A Look Back at Hammer School
It’s back-to-school season and as today’s children head back to class, we take a look back at Hammer School, founded 100 years ago, and share some memories of the school and its pupils.
Alvina Hammer founded Hammer School in 1923. Alvina had worked as a nurse at the Faribault State Hospital and was impacted by the plight of people with developmental and intellectual disabilities, especially children. She was so moved that she decided to rent a home near Minnehaha Falls in Minneapolis, hire a teacher, and begin caring for and teaching four children with special needs. She soon added three more children and moved to a larger home. In 1929, at the beginning of the Depression, Alvina bought a five-acre property (which later grew to nine acres) with a large farmhouse on rolling wooded grounds with fruit orchards, on Superior Blvd. in Wayzata (now Hwy 12). By 1932, the school cared for 21 children. However, many families could no longer afford the $35 a month tuition and had to withdraw their children. Alvina Hammer approached Hennepin County for help, which came in the form of placements of people then in county institutions. Over the following years, private donations and community support made it possible for Hammer School to add space and programs.
Evelyn Carlson came to Hammer in 1932 as a teacher. She had been an elementary school teacher in a lumber camp in Canada, working under very harsh conditions which greatly impacted her health. Her parents lived in Minneapolis, and she came to stay with them and was introduced to Alvina Hammer and her school. In 1947, when Alvina’s health was declining, Evelyn assumed the Director and Proprietor’s role. Under her guidance, Hammer School continued to grow and evolve. Two dormitories were built in the 1960s.

★ ★ ★

» Assigned task 1
Write out everything in the Hammer School history from "Evelyn Carlson came" down to "in the 1960s.", swapping "lumber camp" for "mining town".
» Assigned task 2
According to the Hammer School history, what monthly tuition could many families no longer afford by 1932?

» Entries shown
★ ★ ★

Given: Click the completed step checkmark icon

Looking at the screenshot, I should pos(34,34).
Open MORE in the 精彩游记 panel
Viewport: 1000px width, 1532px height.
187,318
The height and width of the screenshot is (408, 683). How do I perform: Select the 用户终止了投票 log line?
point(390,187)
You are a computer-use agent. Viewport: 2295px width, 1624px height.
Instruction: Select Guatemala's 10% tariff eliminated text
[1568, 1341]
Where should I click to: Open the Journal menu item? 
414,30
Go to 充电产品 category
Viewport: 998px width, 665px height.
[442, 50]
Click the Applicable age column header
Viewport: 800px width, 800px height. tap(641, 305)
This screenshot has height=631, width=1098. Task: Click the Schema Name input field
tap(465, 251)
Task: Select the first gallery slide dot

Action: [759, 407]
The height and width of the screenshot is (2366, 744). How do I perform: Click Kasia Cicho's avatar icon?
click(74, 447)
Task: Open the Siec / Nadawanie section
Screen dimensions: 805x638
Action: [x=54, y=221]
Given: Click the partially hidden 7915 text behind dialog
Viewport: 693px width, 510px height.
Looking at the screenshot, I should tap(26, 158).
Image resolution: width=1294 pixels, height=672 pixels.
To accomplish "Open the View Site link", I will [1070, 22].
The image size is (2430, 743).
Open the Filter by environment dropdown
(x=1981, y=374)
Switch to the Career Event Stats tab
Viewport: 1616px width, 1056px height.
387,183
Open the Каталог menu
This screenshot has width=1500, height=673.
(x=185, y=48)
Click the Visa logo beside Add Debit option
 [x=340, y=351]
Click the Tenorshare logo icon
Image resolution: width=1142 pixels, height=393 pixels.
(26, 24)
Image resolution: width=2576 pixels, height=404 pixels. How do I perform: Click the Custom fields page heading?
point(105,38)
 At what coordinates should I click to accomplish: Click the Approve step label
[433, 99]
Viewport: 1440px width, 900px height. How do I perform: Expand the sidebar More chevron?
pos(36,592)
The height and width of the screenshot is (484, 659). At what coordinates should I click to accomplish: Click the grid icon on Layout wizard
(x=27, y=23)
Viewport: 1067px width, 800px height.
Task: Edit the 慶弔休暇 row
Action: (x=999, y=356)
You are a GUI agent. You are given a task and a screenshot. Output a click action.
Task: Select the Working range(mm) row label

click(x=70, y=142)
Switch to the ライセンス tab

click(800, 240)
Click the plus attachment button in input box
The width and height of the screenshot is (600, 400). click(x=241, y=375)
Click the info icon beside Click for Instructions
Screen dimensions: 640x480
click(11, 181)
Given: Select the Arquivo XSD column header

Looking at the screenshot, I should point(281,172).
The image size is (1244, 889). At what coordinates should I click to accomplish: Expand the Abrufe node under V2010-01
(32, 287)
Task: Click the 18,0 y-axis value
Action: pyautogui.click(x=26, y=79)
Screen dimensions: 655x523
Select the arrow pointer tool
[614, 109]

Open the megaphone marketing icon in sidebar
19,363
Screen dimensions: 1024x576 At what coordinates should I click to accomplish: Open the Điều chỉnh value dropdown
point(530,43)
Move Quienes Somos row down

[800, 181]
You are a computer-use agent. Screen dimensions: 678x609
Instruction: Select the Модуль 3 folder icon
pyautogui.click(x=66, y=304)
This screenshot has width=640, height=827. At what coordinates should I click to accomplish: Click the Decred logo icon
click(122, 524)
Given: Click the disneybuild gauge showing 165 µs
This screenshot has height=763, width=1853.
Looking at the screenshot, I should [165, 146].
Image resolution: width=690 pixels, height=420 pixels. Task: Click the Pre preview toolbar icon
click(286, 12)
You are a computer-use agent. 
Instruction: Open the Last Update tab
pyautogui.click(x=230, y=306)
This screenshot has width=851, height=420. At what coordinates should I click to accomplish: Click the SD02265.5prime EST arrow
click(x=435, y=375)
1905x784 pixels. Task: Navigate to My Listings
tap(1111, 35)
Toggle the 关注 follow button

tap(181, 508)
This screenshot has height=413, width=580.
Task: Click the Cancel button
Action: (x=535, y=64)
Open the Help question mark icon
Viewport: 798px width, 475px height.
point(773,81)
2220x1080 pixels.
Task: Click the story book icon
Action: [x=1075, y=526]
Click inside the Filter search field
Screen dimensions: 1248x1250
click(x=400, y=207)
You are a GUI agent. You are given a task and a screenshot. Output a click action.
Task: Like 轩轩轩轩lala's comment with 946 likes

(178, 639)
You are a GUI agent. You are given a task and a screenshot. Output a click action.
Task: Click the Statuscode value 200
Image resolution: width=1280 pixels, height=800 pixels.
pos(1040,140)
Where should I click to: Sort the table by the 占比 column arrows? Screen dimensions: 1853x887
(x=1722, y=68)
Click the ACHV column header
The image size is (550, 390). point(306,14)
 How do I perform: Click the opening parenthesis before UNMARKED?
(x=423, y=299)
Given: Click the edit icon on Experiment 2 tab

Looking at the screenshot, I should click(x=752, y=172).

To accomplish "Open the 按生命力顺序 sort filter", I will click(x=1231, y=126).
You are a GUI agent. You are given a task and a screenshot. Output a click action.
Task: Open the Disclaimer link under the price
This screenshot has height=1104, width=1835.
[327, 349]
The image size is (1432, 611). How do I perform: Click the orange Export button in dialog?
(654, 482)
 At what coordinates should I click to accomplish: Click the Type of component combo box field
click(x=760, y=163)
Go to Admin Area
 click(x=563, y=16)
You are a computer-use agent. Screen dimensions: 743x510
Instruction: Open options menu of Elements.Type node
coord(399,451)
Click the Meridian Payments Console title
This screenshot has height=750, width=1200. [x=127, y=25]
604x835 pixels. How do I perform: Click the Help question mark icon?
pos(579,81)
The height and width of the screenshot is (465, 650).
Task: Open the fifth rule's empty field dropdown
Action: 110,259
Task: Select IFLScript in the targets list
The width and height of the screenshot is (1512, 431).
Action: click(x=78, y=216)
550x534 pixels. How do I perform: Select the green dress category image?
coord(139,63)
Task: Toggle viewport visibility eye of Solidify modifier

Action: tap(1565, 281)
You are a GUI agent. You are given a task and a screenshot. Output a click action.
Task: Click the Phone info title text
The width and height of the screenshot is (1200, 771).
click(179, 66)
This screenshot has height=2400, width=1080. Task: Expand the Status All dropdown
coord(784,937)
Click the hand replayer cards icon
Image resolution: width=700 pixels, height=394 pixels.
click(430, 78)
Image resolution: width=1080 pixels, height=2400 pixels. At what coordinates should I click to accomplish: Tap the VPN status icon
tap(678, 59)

★ ★ ★

» Answer 1
Evelyn Carlson came to Hammer in 1932 as a teacher. She had been an elementary school teacher in a mining town in Canada, working under very harsh conditions which greatly impacted her health. Her parents lived in Minneapolis, and she came to stay with them and was introduced to Alvina Hammer and her school. In 1947, when Alvina’s health was declining, Evelyn assumed the Director and Proprietor’s role. Under her guidance, Hammer School continued to grow and evolve. Two dormitories were built in the 1960s.

» Answer 2
$35 a month